I was on Facebook yesterday and one of my Facebook friends asked whether she should continue to go to school (incurring debt) and pursue her goals or continue to work at an unfulfilling job.
Boy could I relate…
A few years ago, I was sitting behind a desk that provided me with a great income. I was working for a respected company, had great colleagues, managers I respected, but despite that there was still something missing.
I remember telling my family that I wanted MORE.
All I knew was that I wasn’t completely fulfilled and I understood how easy it would be to become complacent with my good “corporate” career. There were probably a million graduating seniors who’d want to sit where I was, so why was I not completely fulfilled?
Now don’t get me wrong…I was proud that I’d made it to that point. Because there was a time when I was fresh out of high school working as a receptionist wishing I could be in that position. I wanted to work downtown among the middle and upper class. I wanted to work in one of the tall buildings in downtown Chicago. I wanted to walk fast in the morning among the working class who were shuffling through downtown carrying Starbucks, holding briefcases and talking on cellphones.
At 21, that felt like making it!
Now here I was some years later…in the building I’d always dreamed of, amongst the people I wanted to work with, sitting in a role doing MORE and I was wanting MORE again.
LIFE is about progression.
And what fulfills you in one moment may not fulfill you in the next. So while I’d accomplished the goals I’d set out to accomplish (finishing school and climbing the corporate ladder) it was time for me to strive for that MORE again.

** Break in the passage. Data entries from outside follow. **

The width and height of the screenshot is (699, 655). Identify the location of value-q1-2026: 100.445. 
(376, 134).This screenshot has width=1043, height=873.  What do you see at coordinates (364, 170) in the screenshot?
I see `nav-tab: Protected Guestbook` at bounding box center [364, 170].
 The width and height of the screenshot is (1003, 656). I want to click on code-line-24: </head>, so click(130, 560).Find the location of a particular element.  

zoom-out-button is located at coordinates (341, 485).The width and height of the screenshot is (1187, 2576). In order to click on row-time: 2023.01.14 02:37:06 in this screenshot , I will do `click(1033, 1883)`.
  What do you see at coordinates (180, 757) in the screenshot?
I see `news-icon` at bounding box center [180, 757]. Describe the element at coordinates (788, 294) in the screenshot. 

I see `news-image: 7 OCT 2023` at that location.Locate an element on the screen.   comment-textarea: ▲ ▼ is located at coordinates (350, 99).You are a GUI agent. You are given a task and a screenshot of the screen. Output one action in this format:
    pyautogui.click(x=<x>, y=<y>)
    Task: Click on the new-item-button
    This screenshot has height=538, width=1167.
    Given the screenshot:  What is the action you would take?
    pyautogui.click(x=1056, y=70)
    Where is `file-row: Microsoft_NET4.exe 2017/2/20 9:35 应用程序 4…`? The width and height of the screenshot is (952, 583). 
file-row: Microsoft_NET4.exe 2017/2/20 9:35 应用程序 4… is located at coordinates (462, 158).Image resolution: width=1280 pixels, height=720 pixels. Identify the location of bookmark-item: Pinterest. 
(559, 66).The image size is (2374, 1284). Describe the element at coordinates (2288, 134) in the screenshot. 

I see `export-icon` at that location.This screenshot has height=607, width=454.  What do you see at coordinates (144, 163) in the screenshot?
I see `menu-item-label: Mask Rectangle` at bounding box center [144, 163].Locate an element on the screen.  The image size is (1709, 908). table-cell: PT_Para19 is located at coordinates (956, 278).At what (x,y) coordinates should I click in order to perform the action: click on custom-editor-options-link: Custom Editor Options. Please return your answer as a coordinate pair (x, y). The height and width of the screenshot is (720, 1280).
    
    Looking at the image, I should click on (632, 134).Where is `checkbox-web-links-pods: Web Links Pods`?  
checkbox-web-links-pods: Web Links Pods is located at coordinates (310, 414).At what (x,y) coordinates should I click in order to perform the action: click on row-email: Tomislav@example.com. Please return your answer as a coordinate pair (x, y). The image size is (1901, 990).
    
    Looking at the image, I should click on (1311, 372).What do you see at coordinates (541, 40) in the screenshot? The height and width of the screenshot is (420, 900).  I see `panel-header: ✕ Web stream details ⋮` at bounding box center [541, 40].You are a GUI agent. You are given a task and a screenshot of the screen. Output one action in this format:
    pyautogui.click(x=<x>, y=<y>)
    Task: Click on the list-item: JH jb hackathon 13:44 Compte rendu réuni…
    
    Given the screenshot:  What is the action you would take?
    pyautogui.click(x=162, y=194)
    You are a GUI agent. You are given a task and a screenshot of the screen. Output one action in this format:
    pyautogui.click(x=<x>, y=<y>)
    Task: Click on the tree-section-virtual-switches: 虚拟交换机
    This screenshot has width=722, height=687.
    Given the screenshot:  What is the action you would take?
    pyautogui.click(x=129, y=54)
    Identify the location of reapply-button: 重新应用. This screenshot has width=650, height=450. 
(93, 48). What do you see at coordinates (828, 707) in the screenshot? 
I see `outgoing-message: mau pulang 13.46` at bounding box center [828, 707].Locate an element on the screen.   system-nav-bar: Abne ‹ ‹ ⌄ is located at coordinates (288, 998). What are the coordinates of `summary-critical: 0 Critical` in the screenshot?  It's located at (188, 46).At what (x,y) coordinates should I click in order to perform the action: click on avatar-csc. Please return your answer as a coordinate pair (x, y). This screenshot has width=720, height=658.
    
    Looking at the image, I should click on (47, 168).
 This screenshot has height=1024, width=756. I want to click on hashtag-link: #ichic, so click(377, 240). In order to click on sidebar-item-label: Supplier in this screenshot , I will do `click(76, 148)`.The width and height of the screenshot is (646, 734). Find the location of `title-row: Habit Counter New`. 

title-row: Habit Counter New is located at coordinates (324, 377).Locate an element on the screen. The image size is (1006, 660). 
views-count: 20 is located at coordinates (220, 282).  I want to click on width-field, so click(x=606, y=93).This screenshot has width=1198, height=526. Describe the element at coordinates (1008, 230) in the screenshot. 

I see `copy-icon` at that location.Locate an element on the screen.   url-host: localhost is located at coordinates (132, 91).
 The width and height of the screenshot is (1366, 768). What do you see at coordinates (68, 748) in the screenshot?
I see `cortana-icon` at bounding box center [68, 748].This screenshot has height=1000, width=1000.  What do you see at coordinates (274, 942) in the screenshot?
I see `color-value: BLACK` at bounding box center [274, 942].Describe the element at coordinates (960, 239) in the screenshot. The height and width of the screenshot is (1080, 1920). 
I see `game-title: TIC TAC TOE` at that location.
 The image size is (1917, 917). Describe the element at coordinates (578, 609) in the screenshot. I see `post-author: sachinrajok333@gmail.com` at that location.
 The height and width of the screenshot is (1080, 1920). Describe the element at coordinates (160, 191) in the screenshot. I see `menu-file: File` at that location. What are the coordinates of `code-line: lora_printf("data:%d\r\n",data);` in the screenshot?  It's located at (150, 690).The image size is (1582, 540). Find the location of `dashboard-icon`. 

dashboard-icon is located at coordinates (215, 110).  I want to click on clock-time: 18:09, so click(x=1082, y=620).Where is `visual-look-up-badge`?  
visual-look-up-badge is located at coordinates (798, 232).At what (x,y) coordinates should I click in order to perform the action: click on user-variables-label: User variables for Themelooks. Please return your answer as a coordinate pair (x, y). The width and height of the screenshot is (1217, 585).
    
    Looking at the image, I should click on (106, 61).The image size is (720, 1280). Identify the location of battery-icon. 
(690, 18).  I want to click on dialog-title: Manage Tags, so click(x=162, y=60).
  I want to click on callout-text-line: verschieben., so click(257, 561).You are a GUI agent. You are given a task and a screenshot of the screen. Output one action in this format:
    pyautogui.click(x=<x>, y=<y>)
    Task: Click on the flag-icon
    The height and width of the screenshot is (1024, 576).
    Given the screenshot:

I’d always wanted to own my own business and I’d made a goal for myself to write a book. And while some may have thought, “But you have a good career! You work for a great company! You’ve got great benefits! A stable income!” I knew at the end of the day, that wasn’t all I wanted for myself. I knew that if I didn’t pursue my ULTIMATE dream of being a business owner and an author, that it would gnaw at me and that I would never be completely fulfilled.
Even while I was in college, incurring student loan debt, I was already sitting at a desk handling a workload that I was told could only be handled by a college graduate. I didn’t give up on my goal of being a college graduate because I wasn’t doing it for that corporate job, I was doing it for me. I never wanted to look back and say, I could of or should of…
Now here I am some years later…
I went after that MORE. I worked on my manuscript in the evening when I got in from that “good” corporate job. I launched my business and worked until two and three in the morning while I was working at that “good” corporate job. I hauled into that “good” corporate job in the morning, surviving off two or three hours of sleep and Red Bull and now two years later…I can PROUDLY say it was all worth it.
There’s no nagging feeling.
So when do you give up on a goal?
I’d say follow your gut, your intuition…it will NEVER steer you wrong. You may have to realign or reassess your goals, but if you have a dream, keep it in your sights. Work toward it, no matter how long it takes you because for me it was all worth it in the end.
Are you in the process of working toward a goal? Have you thought about giving up? Please share in the comment section below.